One of the first questions we get from clients who download our complementary Nutrition Blueprint (our macro-driven nutrition guidance designed to help users achieve fat loss, maintenance, or muscle gain) is why we don’t program separate “rest day” macros into the equation.
Short answer: rest day macros are a waste of time. But we understand you all might want to know a little more behind the reasoning behind that curt response…so let’s dig in.
Glycogen is the fuel source that pushes you through your MADabolic training, and it’s stored in our muscles. After we undergo a strenuous training session, glycogen is depleted and we need to restore it.

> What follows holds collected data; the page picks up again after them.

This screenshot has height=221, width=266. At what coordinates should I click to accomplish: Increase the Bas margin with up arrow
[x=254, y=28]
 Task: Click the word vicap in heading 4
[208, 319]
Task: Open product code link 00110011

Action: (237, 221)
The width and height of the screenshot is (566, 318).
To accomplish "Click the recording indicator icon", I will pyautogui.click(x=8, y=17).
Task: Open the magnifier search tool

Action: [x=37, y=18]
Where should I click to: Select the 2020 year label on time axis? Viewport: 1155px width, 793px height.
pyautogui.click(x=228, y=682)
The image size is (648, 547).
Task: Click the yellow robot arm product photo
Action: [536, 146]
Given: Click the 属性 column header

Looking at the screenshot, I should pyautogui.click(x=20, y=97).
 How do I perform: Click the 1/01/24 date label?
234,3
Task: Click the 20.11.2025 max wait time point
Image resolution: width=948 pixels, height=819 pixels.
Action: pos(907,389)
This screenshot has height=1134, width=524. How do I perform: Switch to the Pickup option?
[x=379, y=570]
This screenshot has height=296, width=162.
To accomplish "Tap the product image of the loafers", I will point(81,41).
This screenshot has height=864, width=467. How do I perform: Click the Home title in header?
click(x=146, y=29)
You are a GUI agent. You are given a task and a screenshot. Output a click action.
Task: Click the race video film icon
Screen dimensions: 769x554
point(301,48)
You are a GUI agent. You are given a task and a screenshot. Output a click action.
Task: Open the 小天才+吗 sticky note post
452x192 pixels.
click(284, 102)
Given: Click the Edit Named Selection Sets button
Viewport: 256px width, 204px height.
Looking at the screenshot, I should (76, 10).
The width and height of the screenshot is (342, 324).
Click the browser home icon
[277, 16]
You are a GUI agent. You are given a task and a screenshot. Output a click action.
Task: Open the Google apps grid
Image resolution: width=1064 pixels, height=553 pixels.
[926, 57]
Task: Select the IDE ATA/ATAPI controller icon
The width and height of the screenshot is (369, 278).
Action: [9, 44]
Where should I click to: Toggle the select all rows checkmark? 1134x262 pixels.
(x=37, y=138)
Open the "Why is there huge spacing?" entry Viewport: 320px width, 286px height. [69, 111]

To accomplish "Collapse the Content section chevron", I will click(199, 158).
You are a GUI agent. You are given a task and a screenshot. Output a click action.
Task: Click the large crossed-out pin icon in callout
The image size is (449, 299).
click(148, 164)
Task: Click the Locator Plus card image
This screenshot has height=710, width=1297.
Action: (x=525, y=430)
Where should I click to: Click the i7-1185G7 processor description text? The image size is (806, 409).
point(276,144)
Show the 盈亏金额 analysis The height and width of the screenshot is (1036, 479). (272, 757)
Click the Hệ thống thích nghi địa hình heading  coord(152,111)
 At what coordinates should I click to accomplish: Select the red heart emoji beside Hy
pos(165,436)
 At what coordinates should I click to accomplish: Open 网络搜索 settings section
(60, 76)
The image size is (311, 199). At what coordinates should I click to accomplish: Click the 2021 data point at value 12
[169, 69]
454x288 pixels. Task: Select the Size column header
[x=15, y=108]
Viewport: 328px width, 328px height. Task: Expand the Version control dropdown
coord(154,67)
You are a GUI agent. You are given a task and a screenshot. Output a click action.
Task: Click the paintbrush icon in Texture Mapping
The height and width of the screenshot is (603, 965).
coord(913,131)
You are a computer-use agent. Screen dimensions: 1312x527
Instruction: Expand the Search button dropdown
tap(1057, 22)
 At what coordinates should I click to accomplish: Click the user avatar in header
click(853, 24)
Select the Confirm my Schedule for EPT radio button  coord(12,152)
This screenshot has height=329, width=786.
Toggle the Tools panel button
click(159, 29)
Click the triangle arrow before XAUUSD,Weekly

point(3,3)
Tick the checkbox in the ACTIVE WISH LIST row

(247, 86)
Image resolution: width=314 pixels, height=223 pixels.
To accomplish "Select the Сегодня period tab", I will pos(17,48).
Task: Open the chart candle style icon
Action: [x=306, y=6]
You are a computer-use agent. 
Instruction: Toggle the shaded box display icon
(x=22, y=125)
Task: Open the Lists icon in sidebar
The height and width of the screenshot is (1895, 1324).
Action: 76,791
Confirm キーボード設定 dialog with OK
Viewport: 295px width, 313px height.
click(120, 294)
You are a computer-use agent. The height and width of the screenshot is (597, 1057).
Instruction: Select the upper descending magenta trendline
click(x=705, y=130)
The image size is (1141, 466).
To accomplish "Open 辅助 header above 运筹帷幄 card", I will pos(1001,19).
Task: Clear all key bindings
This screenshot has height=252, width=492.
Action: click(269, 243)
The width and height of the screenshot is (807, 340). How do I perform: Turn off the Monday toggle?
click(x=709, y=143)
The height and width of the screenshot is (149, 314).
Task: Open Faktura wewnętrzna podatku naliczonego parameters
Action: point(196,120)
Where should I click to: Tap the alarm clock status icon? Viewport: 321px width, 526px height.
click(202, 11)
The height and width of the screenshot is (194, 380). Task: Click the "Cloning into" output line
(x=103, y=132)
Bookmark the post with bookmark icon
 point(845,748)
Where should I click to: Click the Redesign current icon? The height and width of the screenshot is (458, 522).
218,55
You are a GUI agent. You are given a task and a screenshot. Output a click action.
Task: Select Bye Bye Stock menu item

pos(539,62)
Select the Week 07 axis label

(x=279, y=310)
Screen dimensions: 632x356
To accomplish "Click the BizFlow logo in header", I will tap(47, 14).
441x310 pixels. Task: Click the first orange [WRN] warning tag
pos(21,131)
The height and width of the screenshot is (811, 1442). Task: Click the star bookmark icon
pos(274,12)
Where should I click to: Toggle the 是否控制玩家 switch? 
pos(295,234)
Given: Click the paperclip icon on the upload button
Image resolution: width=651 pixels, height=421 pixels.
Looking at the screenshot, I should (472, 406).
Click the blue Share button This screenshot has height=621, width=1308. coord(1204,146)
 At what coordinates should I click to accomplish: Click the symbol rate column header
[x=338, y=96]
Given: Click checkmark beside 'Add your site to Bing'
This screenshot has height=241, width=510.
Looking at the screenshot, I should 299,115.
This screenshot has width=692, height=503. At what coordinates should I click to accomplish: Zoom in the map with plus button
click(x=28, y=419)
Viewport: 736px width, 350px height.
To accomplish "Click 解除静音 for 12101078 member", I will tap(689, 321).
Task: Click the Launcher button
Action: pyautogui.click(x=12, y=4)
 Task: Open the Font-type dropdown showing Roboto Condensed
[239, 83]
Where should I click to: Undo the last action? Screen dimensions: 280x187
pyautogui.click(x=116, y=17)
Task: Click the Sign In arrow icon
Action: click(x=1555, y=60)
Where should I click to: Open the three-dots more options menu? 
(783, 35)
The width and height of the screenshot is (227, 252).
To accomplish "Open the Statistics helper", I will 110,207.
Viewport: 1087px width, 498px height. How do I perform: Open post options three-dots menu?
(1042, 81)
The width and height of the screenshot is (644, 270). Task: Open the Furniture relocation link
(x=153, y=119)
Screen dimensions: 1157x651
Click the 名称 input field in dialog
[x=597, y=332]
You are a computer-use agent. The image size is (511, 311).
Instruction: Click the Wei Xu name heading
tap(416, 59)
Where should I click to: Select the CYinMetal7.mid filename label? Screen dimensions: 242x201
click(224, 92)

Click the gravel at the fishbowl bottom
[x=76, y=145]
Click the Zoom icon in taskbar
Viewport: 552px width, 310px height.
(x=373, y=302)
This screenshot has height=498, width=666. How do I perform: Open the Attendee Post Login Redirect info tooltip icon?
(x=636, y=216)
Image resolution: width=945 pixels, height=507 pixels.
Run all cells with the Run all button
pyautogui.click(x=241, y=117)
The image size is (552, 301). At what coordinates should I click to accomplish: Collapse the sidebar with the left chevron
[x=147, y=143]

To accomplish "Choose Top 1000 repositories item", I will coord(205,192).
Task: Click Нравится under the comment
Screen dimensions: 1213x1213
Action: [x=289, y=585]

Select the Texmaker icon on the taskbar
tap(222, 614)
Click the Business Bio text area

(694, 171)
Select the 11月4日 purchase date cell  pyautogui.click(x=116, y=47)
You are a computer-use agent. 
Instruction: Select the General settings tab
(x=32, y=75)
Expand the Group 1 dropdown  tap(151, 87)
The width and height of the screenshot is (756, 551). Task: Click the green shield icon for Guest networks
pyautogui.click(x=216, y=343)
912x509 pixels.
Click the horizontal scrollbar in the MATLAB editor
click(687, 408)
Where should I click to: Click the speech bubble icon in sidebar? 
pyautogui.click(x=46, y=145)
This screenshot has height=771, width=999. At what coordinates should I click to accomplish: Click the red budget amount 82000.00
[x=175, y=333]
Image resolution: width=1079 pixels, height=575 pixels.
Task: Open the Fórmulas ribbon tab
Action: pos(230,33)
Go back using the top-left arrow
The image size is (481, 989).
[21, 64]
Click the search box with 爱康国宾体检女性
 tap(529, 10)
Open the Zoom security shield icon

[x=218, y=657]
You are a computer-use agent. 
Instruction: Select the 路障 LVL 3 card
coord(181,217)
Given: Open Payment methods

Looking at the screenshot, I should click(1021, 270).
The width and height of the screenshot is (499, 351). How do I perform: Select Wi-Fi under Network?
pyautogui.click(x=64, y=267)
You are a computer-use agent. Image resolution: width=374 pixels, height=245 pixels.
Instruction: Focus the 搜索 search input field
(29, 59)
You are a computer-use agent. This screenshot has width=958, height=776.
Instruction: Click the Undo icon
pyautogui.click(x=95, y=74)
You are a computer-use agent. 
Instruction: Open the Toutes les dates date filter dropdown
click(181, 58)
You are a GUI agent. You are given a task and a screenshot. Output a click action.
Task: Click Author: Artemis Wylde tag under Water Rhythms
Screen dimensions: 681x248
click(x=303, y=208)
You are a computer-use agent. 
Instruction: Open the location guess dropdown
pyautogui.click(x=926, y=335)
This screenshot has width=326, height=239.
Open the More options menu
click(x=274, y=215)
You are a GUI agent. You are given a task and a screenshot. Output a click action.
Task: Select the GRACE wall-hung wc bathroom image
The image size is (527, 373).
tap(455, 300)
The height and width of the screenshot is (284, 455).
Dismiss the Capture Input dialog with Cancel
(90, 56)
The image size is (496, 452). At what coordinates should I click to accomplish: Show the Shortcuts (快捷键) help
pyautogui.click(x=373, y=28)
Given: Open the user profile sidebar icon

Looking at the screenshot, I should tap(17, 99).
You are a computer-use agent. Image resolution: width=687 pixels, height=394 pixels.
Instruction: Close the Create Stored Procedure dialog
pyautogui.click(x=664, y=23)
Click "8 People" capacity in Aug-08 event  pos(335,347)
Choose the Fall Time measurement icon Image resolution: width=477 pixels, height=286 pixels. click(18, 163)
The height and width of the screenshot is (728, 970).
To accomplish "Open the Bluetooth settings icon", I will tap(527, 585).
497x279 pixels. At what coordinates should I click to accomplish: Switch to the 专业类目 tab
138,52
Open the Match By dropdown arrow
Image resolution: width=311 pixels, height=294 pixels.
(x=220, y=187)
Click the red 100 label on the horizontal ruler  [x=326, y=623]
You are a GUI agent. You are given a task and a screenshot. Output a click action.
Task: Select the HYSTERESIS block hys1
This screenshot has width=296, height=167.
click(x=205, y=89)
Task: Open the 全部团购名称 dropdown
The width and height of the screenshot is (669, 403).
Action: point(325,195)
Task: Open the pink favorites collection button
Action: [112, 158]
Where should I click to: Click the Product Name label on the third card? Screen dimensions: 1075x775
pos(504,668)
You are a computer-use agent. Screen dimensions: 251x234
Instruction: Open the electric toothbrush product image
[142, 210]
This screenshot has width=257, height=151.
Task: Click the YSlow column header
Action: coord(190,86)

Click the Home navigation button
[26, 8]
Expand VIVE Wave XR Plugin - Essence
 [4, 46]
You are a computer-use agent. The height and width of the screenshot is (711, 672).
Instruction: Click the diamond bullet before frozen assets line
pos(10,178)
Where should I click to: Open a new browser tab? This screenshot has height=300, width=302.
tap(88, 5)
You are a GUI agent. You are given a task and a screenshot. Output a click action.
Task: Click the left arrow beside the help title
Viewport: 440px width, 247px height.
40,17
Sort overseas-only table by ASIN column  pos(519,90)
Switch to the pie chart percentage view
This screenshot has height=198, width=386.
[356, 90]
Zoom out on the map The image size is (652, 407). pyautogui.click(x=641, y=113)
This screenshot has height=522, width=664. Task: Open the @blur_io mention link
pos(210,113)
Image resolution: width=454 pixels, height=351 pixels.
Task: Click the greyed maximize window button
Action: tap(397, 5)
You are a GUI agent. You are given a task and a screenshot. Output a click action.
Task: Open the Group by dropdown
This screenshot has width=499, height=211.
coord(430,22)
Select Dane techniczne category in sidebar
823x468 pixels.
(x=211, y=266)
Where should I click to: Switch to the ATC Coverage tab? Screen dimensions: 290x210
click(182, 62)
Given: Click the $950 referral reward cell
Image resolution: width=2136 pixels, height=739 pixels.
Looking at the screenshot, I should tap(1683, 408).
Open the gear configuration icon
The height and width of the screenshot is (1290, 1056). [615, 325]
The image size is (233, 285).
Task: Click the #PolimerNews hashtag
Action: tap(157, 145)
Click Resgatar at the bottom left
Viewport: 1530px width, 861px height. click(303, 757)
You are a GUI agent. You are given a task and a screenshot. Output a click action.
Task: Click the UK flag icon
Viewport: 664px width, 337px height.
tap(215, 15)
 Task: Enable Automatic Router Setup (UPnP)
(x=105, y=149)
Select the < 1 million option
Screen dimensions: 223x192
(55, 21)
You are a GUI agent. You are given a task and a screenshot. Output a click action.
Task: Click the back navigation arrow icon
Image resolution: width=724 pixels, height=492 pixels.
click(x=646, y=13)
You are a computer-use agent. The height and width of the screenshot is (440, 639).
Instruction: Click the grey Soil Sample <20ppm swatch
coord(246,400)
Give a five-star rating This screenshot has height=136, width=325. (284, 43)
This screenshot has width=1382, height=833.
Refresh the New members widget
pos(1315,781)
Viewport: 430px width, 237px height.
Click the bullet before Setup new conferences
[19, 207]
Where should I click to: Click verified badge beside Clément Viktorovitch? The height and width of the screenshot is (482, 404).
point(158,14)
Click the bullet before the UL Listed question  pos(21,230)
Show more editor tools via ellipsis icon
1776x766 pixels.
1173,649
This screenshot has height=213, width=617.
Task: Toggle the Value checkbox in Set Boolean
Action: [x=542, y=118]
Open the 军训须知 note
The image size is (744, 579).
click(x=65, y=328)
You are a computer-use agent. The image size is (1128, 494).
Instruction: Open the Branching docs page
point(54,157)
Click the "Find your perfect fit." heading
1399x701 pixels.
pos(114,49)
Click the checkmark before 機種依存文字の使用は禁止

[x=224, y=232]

For those of you who undergo our recommended 4x/weekly training protocol, glycogen replenishment efforts will need to be ongoing. Meaning it takes a lot more than just your post-workout meal to replenish said glycogen stores. In fact, it can take up to 72 hours for glycogen to completely replenish.
And what’s the primary driver of glycogen replenishment?
Calories and carbohydrates.
Calories literally translate to “units of energy,” and carbohydrates are our bodies’ preferred source of caloric energy.
Despite the common assumption that “rest days” need to equate to “lower calorie”/“lower carb”, slashing those items on a rest day can be very counterproductive. On the contrary, you’re far more than likely to feel way better on your training days immediately coming off a rest day having eaten the same number of calories and carbs as you do your training days, as your glycogen tank will be fully loaded and prepped to fuel your workout.
And as we always say…consistency, consistency, consistency.
The next reason we don’t love the concept of separate rest day macros boils down to consistency.
Having just one set of macros to follow just makes things simpler and will ultimately lend to better consistency and adherence to your macro targets. And consistency reigns KING!